I'm working on a Glue ETL Job that basically reads a dataframe in Pyspark and should output data in XML Format. I've searched a lot for the solution and the code fails at the particular write statement shown below:
df.write.format('com.databricks.spark.xml').options(rowTag='book', rootTag='books').save('newbooks.xml')
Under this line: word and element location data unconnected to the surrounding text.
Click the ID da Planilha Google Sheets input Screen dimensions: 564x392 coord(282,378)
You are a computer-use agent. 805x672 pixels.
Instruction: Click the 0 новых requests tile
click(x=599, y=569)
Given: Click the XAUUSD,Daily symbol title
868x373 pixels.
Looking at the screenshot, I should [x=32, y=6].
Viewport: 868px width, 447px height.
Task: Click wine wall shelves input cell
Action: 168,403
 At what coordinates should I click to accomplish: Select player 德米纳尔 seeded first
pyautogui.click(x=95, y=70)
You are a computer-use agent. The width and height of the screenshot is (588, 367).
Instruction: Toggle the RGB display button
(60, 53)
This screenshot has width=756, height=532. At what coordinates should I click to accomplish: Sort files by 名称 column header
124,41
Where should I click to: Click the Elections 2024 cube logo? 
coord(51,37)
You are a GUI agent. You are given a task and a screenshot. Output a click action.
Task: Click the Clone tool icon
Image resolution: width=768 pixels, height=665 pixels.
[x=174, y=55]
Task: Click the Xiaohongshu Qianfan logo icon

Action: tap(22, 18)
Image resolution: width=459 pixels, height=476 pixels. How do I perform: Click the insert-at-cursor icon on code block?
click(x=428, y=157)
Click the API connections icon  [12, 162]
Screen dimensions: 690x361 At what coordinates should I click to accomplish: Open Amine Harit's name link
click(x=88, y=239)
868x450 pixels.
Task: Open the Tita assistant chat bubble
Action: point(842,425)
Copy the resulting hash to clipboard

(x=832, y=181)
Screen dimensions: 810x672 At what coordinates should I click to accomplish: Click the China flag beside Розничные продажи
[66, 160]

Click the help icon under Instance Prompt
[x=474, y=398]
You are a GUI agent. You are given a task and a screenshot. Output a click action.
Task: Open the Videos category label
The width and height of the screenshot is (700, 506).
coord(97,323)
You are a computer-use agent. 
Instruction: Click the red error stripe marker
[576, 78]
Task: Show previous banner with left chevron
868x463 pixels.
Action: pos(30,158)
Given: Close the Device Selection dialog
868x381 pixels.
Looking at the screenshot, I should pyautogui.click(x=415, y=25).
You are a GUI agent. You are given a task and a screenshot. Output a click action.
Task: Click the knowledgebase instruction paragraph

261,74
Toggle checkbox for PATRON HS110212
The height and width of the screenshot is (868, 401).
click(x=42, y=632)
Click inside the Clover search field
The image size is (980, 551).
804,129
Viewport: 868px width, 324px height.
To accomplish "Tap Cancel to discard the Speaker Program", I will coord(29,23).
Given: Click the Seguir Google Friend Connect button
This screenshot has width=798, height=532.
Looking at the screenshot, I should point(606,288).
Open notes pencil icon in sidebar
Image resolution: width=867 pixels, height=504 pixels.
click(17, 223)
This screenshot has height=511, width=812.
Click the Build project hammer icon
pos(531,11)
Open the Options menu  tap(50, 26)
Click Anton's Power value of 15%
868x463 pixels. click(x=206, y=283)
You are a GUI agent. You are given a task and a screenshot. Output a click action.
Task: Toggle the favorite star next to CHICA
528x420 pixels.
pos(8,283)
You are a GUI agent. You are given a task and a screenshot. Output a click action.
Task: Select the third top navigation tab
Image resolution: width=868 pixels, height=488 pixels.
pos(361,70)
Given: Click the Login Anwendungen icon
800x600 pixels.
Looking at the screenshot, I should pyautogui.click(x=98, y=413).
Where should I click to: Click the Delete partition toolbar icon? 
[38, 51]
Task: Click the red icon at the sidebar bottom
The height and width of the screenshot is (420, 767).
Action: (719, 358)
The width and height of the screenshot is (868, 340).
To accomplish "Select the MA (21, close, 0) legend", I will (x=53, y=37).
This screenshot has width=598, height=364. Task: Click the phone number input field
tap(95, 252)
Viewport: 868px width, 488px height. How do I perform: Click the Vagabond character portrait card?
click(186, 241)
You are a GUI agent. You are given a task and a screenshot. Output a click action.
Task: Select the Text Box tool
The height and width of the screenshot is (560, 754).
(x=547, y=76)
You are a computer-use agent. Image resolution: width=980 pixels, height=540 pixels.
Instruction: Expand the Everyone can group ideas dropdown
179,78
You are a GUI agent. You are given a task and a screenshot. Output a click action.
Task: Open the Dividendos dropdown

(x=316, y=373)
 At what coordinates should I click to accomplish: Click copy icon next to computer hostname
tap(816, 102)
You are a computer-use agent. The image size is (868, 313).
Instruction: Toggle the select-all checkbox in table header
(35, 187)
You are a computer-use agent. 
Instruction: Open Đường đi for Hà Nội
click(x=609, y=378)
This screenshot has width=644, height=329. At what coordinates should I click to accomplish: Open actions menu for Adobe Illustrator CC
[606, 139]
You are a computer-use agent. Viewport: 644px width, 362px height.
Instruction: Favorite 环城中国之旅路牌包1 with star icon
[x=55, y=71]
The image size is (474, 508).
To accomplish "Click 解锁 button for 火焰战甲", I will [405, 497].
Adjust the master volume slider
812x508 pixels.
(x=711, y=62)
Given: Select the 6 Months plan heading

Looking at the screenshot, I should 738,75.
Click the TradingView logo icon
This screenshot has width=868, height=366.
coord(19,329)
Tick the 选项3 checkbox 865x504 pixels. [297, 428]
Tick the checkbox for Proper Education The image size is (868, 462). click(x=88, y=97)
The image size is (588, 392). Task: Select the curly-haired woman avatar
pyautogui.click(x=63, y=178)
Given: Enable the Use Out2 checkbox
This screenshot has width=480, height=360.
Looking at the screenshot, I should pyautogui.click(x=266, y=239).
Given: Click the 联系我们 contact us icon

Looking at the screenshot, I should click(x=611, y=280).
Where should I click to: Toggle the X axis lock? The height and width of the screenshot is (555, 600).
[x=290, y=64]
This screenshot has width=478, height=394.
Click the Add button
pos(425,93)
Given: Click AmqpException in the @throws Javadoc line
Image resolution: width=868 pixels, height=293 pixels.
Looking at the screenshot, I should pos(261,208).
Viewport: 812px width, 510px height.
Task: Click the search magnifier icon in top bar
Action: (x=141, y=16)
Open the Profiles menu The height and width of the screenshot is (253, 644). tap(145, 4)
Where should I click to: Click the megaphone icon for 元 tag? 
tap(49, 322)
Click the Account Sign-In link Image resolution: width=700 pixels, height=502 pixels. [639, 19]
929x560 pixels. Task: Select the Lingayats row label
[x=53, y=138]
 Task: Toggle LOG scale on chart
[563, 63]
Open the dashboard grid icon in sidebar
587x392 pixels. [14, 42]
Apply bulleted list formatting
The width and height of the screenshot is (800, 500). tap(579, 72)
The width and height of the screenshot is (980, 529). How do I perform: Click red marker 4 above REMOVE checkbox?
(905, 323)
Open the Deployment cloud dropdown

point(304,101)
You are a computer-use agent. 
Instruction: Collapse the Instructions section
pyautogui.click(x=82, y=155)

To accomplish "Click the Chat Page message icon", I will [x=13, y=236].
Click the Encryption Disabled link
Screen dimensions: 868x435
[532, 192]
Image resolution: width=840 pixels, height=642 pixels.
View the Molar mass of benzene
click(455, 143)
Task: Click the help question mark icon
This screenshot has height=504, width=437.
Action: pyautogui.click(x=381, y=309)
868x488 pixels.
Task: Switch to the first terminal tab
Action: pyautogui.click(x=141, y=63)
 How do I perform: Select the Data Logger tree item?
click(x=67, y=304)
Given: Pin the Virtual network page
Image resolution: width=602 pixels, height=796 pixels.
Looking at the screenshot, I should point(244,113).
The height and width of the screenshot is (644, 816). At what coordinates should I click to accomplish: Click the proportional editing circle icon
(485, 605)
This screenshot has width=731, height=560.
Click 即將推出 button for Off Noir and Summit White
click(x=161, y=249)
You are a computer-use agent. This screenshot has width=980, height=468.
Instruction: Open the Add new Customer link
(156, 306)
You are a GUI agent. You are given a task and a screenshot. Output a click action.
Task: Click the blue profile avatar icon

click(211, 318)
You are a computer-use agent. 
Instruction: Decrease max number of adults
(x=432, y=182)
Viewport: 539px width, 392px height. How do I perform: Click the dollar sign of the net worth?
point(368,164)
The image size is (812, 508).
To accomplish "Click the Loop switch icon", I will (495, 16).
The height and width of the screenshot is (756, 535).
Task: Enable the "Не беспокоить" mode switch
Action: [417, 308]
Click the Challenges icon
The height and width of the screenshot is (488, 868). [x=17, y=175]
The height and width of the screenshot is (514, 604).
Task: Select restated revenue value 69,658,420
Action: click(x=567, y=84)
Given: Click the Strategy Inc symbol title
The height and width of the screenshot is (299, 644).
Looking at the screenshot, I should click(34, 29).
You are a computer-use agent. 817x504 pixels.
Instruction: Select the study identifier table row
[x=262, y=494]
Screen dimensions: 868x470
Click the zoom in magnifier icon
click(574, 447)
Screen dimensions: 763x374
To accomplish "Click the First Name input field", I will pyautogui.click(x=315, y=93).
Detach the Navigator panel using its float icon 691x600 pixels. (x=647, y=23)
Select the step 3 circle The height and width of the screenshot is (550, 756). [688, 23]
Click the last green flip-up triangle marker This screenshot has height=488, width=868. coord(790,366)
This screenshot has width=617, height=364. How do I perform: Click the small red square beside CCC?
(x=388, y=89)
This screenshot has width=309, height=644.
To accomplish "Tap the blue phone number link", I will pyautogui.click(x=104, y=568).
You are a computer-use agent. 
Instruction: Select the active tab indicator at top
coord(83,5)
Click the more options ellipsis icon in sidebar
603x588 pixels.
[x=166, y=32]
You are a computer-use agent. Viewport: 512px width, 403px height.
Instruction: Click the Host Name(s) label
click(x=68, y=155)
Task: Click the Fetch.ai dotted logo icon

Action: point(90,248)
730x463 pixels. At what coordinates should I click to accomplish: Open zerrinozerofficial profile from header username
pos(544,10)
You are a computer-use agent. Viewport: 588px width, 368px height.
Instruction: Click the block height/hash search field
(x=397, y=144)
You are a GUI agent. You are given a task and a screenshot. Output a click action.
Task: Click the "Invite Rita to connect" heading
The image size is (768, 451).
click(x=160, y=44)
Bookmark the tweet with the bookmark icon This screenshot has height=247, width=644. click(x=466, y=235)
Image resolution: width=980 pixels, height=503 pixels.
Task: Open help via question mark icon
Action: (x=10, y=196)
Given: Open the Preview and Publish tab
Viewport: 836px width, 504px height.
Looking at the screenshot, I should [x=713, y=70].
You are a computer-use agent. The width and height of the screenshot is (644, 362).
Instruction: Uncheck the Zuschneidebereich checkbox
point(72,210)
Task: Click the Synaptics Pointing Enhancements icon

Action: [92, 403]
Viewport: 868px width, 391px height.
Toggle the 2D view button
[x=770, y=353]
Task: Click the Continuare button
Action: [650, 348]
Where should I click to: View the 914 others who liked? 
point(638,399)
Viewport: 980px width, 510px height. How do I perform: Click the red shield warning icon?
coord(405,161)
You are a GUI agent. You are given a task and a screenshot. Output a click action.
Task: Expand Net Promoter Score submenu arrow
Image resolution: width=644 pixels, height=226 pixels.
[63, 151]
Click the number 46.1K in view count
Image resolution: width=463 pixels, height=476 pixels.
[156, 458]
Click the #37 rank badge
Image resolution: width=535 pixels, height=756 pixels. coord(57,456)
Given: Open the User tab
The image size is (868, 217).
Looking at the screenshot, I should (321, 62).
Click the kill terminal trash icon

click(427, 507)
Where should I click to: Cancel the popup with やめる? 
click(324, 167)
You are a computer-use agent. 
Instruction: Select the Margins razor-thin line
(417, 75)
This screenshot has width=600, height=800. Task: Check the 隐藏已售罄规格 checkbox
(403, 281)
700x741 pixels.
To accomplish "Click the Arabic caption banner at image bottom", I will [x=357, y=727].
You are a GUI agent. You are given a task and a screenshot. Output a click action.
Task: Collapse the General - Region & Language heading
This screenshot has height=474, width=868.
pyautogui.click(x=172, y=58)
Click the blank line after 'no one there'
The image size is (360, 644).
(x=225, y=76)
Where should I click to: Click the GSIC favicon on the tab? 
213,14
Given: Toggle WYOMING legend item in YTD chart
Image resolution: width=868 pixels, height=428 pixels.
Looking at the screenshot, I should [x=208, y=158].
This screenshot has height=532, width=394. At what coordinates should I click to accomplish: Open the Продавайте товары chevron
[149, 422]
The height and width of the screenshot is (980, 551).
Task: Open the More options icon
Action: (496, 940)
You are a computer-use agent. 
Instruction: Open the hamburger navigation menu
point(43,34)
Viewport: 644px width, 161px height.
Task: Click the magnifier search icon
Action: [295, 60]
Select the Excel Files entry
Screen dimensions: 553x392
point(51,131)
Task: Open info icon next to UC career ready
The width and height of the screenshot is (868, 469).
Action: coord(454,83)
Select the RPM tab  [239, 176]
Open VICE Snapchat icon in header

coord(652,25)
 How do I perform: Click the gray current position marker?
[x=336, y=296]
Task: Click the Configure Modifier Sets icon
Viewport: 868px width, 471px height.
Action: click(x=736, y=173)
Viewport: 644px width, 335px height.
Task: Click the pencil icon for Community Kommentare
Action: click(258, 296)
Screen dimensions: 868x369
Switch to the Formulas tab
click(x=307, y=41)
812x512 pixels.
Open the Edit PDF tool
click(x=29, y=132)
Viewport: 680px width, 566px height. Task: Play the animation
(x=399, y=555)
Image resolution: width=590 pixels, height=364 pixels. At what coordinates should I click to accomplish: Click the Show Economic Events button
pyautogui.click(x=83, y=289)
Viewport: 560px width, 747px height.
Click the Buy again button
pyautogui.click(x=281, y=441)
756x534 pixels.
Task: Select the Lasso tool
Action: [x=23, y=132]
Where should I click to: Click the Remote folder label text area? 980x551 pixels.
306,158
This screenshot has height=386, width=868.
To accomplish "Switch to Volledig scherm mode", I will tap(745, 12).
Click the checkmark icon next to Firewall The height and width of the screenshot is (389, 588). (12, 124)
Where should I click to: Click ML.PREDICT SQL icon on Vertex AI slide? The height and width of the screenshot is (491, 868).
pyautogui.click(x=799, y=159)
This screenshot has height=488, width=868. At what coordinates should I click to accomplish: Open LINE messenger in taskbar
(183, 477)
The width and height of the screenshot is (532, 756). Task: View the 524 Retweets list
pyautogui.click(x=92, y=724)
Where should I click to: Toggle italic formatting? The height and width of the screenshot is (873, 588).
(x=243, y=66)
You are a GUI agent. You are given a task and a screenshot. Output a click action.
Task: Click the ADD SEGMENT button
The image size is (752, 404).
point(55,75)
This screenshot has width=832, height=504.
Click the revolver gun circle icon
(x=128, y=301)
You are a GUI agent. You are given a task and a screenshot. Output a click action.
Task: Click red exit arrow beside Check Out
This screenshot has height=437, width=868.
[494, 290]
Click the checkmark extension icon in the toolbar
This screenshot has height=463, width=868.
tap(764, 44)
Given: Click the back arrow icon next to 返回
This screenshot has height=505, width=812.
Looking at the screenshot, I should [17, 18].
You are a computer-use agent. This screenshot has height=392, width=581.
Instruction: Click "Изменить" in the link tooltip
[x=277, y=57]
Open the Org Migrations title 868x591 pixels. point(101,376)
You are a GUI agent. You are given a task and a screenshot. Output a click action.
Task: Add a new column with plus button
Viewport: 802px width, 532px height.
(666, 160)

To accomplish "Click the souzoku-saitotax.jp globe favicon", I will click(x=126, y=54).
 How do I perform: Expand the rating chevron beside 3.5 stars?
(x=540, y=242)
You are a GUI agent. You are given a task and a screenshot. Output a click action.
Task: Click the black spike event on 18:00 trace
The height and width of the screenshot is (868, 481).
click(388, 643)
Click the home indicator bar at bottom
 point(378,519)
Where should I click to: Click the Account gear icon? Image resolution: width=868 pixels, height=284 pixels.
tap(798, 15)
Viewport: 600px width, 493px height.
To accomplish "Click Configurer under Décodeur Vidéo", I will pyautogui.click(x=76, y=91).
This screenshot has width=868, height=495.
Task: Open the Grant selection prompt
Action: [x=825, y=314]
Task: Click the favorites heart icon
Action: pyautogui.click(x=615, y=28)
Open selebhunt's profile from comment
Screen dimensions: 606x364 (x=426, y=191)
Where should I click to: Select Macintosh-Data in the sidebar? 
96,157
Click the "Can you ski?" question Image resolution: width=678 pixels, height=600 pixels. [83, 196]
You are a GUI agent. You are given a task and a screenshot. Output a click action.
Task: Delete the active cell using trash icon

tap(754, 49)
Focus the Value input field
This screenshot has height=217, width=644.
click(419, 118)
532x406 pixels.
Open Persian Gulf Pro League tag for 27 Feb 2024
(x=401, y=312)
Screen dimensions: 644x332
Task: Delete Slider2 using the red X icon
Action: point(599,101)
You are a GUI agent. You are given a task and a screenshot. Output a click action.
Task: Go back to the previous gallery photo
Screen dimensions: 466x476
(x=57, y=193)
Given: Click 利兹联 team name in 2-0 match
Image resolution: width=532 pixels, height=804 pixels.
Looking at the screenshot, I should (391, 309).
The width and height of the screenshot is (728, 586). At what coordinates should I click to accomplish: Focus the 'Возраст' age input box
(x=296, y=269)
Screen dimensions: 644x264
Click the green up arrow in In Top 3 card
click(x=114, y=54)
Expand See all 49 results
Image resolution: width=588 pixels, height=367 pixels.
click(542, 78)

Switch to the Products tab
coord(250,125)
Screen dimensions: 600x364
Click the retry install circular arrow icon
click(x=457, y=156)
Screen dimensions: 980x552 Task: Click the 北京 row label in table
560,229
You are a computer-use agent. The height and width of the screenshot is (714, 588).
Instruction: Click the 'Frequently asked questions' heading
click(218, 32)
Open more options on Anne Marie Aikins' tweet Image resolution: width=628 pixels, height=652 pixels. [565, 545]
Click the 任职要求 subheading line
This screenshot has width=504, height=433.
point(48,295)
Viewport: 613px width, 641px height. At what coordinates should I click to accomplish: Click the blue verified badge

The Glue Version I'm currently using is Glue 3.0 - Spark 3.1, Scala 2 and Python 3. Since I'm trying to use the Spark-XML library I have tried including the following jars as dependents in the Glue Script:
spark-xml_2.10-0.3.5,
spark-xml_2.11-0.7.0,
spark-xml_2.12-0.14.0,
spark-xml_2.13-0.14.0
The different errors I'm seeing with different versions are as follows:
An error occurred while calling o92.save. java.lang.NoClassDefFoundError: scala/runtime/java8/JFunction0$mcD$sp
An error occurred while calling o95.save. java.lang.RuntimeException: java.lang.ClassNotFoundException: Class org.apache.hadoop.mapred.DirectOutputCommitter not found
An error occurred while calling o95.save. scala/$less$colon$less
I've found a similar question posted previously by someone else and tried those approaches and they don't seem to work anymore. Has someone faced a similar issue recently? If yes, can you shed some light on the resolution?